Yang kedua adalah mimpi budaya di mana budaya orang ditegaskan. Bakat mereka dihargai, dan mereka dapat menerapkan potensi manusia dan sumber daya material mereka sebagai agen bebas. Untuk benua Afrika yang terus menderita akibat kolonialisme baik di gereja maupun negara, Paus Fransiskus mengusulkan perlawanan yang kuat terhadap kekuatan destruktif neokolonialisme.

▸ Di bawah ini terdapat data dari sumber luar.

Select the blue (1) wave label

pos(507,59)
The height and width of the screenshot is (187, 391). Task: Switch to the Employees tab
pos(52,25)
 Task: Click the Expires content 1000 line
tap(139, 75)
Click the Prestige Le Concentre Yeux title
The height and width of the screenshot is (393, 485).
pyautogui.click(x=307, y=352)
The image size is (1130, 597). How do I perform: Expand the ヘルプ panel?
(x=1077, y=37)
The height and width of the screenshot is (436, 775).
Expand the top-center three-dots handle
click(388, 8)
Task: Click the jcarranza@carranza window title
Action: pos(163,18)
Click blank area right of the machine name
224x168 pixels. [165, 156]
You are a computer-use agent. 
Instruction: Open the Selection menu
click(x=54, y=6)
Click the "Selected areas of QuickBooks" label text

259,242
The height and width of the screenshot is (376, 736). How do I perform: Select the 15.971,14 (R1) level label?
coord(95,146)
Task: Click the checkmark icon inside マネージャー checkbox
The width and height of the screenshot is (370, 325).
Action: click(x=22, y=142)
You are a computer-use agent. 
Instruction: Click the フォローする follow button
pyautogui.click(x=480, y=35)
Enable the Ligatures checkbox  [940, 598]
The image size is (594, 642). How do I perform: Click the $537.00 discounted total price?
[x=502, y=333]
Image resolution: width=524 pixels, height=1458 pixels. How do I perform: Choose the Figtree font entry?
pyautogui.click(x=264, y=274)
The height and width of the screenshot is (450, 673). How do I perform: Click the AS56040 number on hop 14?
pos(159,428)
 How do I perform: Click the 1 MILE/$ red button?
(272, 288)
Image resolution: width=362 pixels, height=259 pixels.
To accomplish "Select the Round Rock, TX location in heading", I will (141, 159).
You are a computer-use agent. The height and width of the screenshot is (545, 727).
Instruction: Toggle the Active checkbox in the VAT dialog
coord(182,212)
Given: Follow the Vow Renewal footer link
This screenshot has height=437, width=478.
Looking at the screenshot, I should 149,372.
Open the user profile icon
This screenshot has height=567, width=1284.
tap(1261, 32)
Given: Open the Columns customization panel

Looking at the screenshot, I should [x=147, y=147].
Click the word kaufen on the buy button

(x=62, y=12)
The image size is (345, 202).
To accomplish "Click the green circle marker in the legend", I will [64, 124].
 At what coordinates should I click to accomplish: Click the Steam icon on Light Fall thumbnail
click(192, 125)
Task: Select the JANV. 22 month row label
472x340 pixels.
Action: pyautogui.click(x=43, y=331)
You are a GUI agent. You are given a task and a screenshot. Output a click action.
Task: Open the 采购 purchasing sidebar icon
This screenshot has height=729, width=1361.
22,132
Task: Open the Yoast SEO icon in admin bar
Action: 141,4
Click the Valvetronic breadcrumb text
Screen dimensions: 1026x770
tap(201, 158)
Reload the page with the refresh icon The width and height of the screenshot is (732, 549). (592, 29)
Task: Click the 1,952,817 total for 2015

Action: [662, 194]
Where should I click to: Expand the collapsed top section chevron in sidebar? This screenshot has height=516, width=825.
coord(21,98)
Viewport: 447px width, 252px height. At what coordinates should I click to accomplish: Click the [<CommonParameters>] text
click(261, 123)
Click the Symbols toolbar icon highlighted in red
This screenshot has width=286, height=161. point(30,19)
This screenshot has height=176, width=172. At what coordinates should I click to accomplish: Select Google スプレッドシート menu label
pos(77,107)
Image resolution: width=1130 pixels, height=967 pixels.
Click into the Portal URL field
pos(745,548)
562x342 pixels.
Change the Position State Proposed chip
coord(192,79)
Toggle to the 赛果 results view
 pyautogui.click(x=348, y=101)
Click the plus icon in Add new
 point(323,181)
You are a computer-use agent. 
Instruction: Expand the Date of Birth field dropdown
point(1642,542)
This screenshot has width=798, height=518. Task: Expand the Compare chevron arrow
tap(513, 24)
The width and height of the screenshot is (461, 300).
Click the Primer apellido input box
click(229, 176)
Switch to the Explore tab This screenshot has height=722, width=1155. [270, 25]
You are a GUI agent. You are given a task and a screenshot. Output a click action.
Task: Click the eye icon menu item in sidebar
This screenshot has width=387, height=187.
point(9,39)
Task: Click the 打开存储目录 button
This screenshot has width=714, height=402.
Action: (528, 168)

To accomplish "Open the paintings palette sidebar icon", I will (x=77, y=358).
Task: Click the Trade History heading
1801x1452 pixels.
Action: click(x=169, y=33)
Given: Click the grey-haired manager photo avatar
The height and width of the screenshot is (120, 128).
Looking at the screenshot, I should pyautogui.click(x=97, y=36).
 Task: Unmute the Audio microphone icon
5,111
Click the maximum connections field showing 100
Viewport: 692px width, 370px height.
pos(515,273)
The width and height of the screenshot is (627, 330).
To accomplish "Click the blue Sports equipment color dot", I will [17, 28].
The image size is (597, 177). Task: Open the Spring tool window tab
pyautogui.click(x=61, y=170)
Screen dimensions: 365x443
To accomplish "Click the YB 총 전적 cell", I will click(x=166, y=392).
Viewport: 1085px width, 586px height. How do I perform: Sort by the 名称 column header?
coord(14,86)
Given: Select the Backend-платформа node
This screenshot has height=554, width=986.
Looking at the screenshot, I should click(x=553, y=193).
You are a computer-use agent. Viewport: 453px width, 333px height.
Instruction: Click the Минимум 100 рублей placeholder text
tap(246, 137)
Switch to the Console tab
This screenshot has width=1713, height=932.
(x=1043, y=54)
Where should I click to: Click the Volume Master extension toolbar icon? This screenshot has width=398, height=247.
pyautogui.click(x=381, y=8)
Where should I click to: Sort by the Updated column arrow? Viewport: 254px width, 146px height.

Mimpi ketiga adalah harapan bagi umat manusia yang berkembang melalui pengelolaan sumber daya Bumi yang bertanggung jawab. Ini mengajak semua orang untuk merawat, melindungi dan mempertahankan lingkungan.

Mimpi keempat adalah harapan Paus Fransiskus agar gereja Katolik menjadi komunitas komunitas, tempat orang mencari titik temu. Ini membutuhkan penolakan terhadap segala bentuk praktik eksklusi di gereja. Ini mengadvokasi pembebasan orang miskin, dan perlindungan hak-hak orang yang rentan dan mereka yang telah menderita pengabaian, penindasan dan pelecehan.

Mewujudkan mimpi ini, khususnya di Afrika, membutuhkan pembongkaran struktur neokolonialisme, struktur global ketidakadilan, dan siklus ketergantungan yang terus mencirikan hubungan antara benua dan bagian lainnya dunia.

Itu juga akan membutuhkan tanaman baru pemimpin transformasional yang berpihak pada rakyat. Pemimpin yang menempatkan kepentingan negara dan benuanya di atas kepentingan egois, etnis, atau partisan.

Identitas baru

Revolusi kelembutan Paus Fransiskus dapat membantu mewujudkan identitas kohesif baru di Afrika yang dibangun di atas a kesadaran historis tentang siapa kita, seberapa jauh kita telah datang dan bagaimana kita bisa mencapai masa depan kita mimpi.

Keberanian bermimpi dan budaya perjumpaan mampu mengantarkan etika baru kerjasama, kolaborasi dan inklusi sehingga kebaikan bersama dipromosikan dan dipertahankan untuk manfaat semua.

Ditulis oleh Stan Chu Ilo, Profesor Riset, Studi Kekristenan dan Afrika Dunia, Universitas DePaul.